═══ MATERIAL FOR THIS TASK

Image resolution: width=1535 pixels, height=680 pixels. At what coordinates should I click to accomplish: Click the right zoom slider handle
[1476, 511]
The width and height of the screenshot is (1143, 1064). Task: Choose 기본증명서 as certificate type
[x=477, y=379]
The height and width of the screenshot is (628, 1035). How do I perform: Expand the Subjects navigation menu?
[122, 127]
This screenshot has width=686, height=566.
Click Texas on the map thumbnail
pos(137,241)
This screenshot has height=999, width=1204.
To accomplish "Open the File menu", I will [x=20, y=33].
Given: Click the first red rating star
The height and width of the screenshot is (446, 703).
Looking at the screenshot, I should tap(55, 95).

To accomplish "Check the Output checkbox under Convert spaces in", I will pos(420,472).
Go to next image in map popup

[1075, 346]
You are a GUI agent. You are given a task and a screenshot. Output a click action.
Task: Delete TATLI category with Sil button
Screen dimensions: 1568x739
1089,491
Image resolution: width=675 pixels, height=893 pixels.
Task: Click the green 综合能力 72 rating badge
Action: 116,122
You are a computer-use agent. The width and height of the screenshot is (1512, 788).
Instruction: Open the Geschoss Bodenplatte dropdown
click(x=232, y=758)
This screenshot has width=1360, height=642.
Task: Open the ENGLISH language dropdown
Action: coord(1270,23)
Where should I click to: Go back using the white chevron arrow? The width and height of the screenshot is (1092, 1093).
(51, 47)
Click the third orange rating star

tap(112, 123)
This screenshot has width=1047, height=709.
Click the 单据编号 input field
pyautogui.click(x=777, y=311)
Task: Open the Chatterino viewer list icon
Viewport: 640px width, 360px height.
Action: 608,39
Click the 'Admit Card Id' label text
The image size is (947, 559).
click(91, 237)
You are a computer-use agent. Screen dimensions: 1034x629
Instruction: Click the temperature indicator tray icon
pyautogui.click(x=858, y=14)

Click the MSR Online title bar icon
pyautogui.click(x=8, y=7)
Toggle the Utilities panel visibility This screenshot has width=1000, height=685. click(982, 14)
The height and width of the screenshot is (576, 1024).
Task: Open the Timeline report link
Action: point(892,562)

══════

- _EXERCISE_:
Please copy each line of the material that contains the word "computer".

- _REPLY TO THE TASK_:
You are a computer-use agent. The width and height of the screenshot is (1512, 788).
You are a computer-use agent. Screen dimensions: 1034x629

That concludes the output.